The Taliban denied responsibility for the attack, and instead put the blame on political rivals. Samangani, an ethnic Uzbek, was a political opponent of General Abdul Rashid Dostum, a powerful Uzbek warlord in the Afghan north.
"We don't have a hand in this issue," Taliban spokesman Zabiullah Mujahid told Reuters. "Ahmad Khan was a former commander of the mujahideen, he was notorious and many people could have had problems with him."
"Samangani had personal enmity. It's not yet clear whether it was a suicide attack or a blast," Mujahid told Pajhwok Afghan News.
However the attack was very likely carried out by the Islamic Movement of Uzbekistan (IMU), the al Qaeda and Taliban-linked terror group that has integrated its leadership and operations with the Taliban in the Afghan north.
The IMU is known to have a presence in Samangan province. In March 2011, the International Security Assistance Force said the terror group ran "multiple IMU training camps" in the province as well as in neighboring Sar-i-Pul. ISAF captured the IMU's leader of the camps, and killed two senior IMU commanders in March 2011.

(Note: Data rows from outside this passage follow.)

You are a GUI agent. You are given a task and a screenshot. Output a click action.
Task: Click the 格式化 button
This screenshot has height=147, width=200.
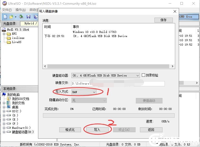70,130
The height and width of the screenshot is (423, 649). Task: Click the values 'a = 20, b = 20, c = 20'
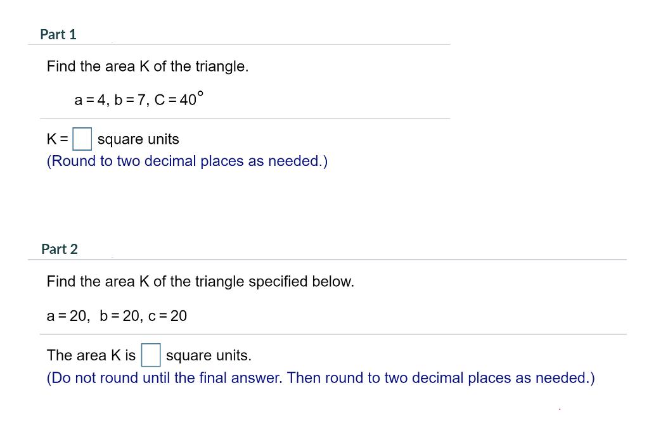(117, 315)
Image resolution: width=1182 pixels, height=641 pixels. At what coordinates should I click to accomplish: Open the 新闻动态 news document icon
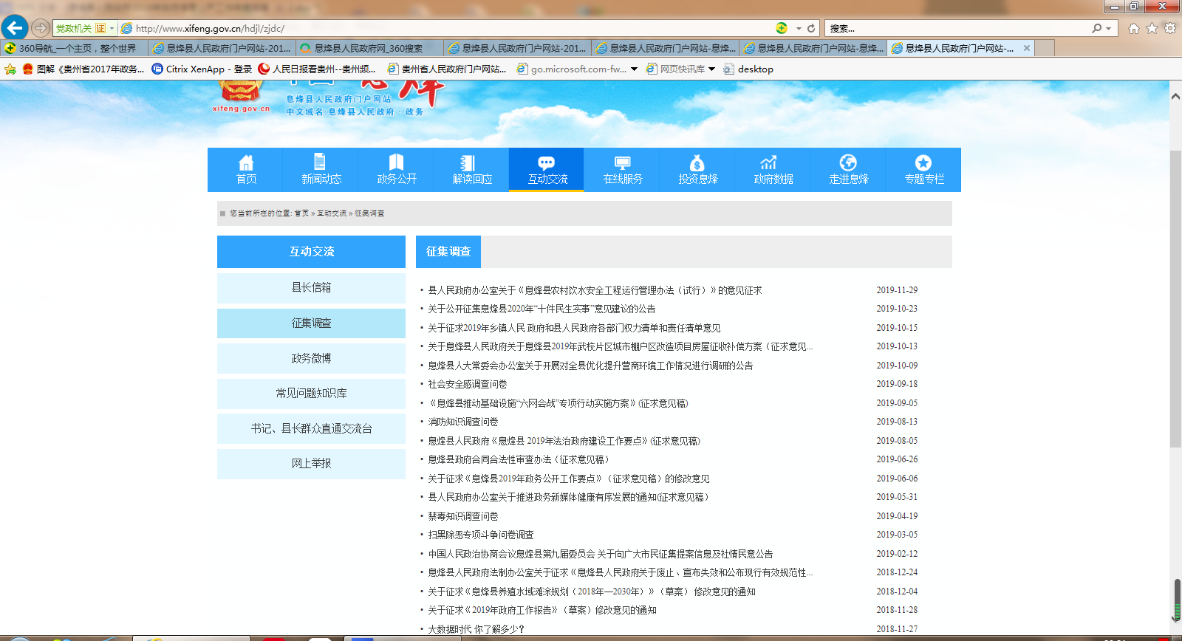pos(320,162)
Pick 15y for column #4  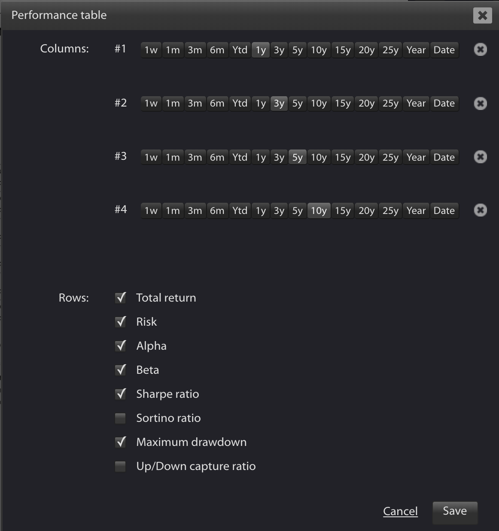[x=343, y=210]
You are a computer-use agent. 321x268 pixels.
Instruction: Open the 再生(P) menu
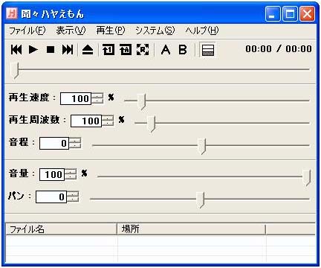111,31
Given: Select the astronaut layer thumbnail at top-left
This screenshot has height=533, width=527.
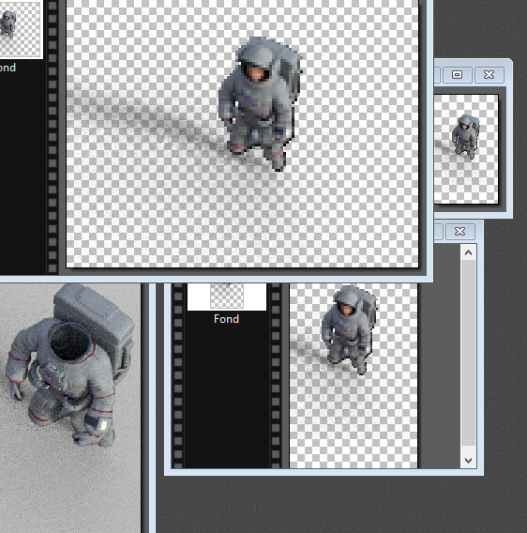Looking at the screenshot, I should pyautogui.click(x=20, y=28).
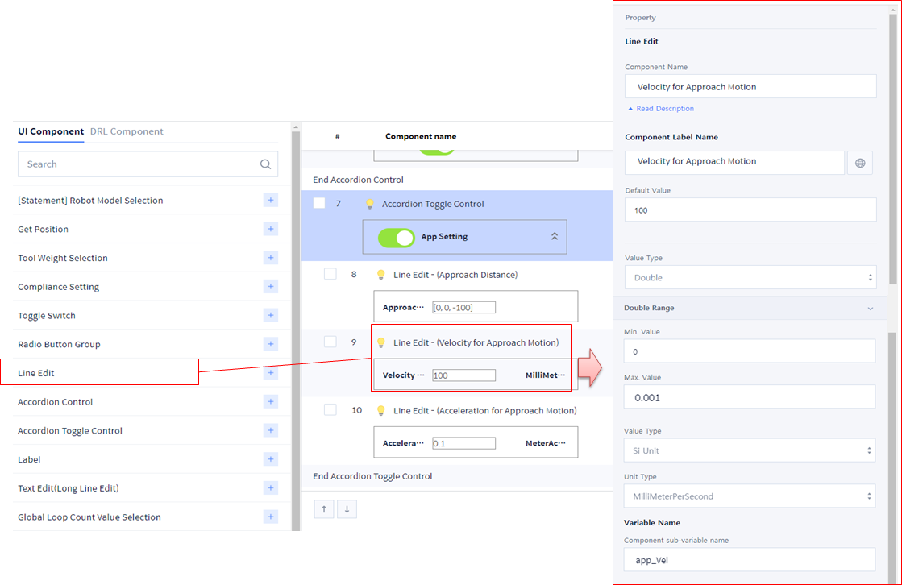Select the UI Component tab
Viewport: 902px width, 585px height.
point(51,131)
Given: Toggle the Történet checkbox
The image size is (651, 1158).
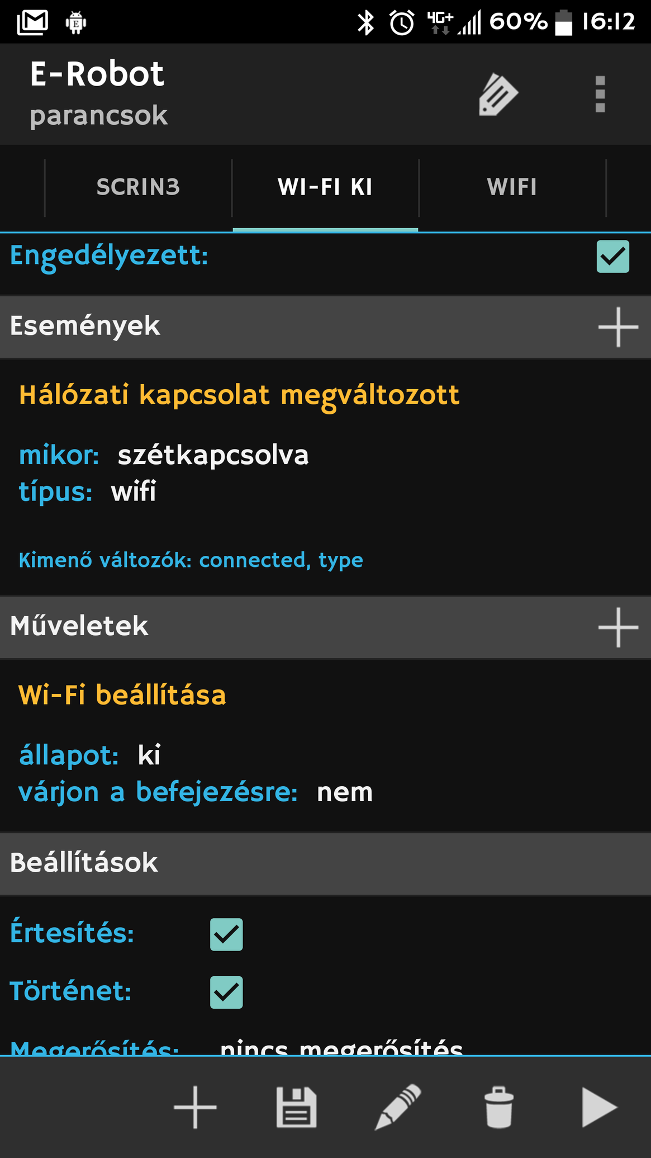Looking at the screenshot, I should (226, 992).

The IMU has claimed credit for several suicide attacks in the north, including the November 2011 assault on a US Provincial Reconstruction Team in the peaceful province of Panjshir. At the end of November 2011, the IMU claimed that 87 of its members were killed during operations in Afghanistan; many of those killed died in suicide attacks. The IMU commanders and fighters listed as "martyred" were from Afghanistan, Tajikistan, Kyrgyzstan, Uzbekistan, Pakistan, Germany, and Russia.

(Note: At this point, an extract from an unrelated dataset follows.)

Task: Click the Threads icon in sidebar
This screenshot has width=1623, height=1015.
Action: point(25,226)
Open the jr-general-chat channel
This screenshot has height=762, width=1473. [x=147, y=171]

The IMU has carried out similar suicide operations that have killed top Afghan officials in the north. In October 2010, a suicide bomber killed Governor Muhammad Omar as he worshiped in a mosque in neighboring Takhar province. Omar had been vocal in his opposition to the Taliban, and had consistently warned of the spread of the Taliban and allied terror groups in the Afghan north.
In March 2011, a suicide bomber killed General Abdul Rahman Sayedkhili, the provincial chief of police for Kunduz in Kunduz city.
In May 2011, a suicide bomber assassinated General Daud, the top police commander in the north, as he was meeting with ISAF's commander for the north. The ISAF general was wounded in the attack.
And in December 2011, a suicide bomber killed 20 Afghan civilians, including Abdul Mutalib Baig, a member of parliament and former provincial police commander, in an attack at a funeral in the northern province of Takhar.